Once we have shifted TSYMBOL, we take all items with the dot to the left of TSYMBOL and move it to the right of it.
After calculating CLOSURE
again, we get the next state. In code:
GOTO(set, T){
newset = empty;
foreach(item in set of the form α → β . T γ)
add α → β T . γ to newset;
return CLOSURE(newset);
}
In this case we get the state:
State 1
mul → TSYMBOL .
Here the only legitimate action is reduce
.
We must now go back to state 0, which raises the question of how we are going to remember.
In general if we reduce using a rule
a → d e f ...
we need to go back as many states as they are symbols on the righthand side.
We can do this by using a stack to keep track of state.

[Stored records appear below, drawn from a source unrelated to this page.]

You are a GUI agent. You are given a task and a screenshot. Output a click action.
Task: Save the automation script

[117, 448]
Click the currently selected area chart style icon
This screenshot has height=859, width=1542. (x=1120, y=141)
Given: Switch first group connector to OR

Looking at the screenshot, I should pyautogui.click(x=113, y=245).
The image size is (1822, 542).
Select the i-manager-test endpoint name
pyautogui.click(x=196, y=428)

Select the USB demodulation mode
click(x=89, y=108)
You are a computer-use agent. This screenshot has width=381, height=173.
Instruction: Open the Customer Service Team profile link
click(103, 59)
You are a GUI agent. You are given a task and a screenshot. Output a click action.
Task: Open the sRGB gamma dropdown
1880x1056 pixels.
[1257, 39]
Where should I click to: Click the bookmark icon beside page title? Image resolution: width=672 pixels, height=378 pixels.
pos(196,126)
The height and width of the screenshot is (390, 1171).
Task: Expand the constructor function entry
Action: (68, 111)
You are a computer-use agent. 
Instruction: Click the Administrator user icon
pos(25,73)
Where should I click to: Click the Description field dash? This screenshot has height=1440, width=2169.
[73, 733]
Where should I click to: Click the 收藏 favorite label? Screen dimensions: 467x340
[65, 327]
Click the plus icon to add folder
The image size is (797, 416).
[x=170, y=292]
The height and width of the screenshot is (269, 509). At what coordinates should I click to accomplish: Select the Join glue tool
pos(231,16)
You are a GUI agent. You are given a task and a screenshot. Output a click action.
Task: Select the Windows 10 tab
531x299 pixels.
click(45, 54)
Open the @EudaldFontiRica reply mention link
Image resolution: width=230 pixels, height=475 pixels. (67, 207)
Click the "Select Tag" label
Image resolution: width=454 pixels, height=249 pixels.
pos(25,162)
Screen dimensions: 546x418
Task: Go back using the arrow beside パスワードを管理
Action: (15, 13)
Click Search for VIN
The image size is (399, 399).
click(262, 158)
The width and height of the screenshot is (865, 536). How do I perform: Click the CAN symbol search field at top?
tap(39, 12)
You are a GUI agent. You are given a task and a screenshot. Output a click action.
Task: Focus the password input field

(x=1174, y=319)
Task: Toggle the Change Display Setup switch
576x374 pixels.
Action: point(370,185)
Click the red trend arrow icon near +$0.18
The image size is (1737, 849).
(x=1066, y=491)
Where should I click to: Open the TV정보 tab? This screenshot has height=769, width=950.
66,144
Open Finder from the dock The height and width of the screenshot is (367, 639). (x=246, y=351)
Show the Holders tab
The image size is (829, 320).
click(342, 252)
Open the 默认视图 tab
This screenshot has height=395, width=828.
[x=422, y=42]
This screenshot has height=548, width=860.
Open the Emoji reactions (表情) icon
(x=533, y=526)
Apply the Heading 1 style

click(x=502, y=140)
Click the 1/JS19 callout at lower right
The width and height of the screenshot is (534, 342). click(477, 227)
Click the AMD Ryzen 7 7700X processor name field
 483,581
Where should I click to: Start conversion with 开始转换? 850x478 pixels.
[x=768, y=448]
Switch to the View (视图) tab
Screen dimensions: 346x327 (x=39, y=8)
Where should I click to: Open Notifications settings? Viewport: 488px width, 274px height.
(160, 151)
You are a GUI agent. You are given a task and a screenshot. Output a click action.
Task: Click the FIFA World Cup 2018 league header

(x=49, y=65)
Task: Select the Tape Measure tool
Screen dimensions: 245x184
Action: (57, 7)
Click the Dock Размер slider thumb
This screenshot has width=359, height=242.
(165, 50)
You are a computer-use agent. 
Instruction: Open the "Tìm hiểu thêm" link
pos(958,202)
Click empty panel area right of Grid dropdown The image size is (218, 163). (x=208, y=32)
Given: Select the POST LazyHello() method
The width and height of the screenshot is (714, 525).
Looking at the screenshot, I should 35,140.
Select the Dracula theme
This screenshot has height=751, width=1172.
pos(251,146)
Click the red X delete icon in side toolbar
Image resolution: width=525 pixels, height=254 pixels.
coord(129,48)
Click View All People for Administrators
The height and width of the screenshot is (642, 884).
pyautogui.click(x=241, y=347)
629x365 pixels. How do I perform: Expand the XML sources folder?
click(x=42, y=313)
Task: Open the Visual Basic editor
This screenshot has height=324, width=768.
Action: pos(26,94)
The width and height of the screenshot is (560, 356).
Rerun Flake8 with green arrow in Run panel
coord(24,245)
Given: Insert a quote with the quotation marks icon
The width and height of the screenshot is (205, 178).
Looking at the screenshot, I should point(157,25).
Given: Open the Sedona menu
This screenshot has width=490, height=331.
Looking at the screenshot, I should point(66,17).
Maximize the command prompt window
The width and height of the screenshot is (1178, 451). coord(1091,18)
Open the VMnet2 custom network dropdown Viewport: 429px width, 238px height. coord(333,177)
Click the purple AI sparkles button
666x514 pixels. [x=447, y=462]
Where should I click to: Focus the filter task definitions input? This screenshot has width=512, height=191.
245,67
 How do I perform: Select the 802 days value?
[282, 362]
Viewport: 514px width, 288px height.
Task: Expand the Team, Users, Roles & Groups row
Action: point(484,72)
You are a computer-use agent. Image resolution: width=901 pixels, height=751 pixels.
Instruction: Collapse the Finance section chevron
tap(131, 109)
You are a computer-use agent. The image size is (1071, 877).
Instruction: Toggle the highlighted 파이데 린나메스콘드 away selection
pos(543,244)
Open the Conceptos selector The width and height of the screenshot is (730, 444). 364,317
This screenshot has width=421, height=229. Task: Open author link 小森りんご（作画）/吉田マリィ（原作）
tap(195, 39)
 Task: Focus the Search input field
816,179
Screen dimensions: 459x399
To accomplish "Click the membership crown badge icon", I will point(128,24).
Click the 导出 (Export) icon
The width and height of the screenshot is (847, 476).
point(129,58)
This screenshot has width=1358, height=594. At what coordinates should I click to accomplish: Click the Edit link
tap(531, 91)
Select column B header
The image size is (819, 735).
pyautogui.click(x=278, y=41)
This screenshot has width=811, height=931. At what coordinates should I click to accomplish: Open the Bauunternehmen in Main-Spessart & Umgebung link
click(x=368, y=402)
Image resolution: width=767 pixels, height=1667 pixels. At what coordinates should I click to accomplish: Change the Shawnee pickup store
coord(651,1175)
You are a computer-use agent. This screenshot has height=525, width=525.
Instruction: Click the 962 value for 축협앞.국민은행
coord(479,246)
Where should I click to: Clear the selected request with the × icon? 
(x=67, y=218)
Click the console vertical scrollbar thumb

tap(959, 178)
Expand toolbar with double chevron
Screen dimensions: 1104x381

The current state is the state on top of the stack and shift
carries a number n
that defines the state to be pushed on the stack.
reduce
similarly carries a rule number which we use to look up how many states to pop and discard.
In our case, after reduce
we are back in state 0 but we still need to process mul
we have just created from TSYMBOL
using the rule mul → TSYMBOL
.
We should push mul
on the token stack and move the dot past mul
to determine the new state (to be pushed on the state stack), i.e. simply perform a shift
by mul
!
Although it really is just like a shift
, typically this action is called goto
.
The new state in our case is
State 2
add → mul .
mul → mul . TMUL TSYMBOL
Now we have two legitimate actions: Shift TMUL
or reduce add → mul
.
This unfortunate situation is referred to as a shift/reduce conflict.
There isn't actually a solution in this case — the algorithm we built just now can't handle this grammar.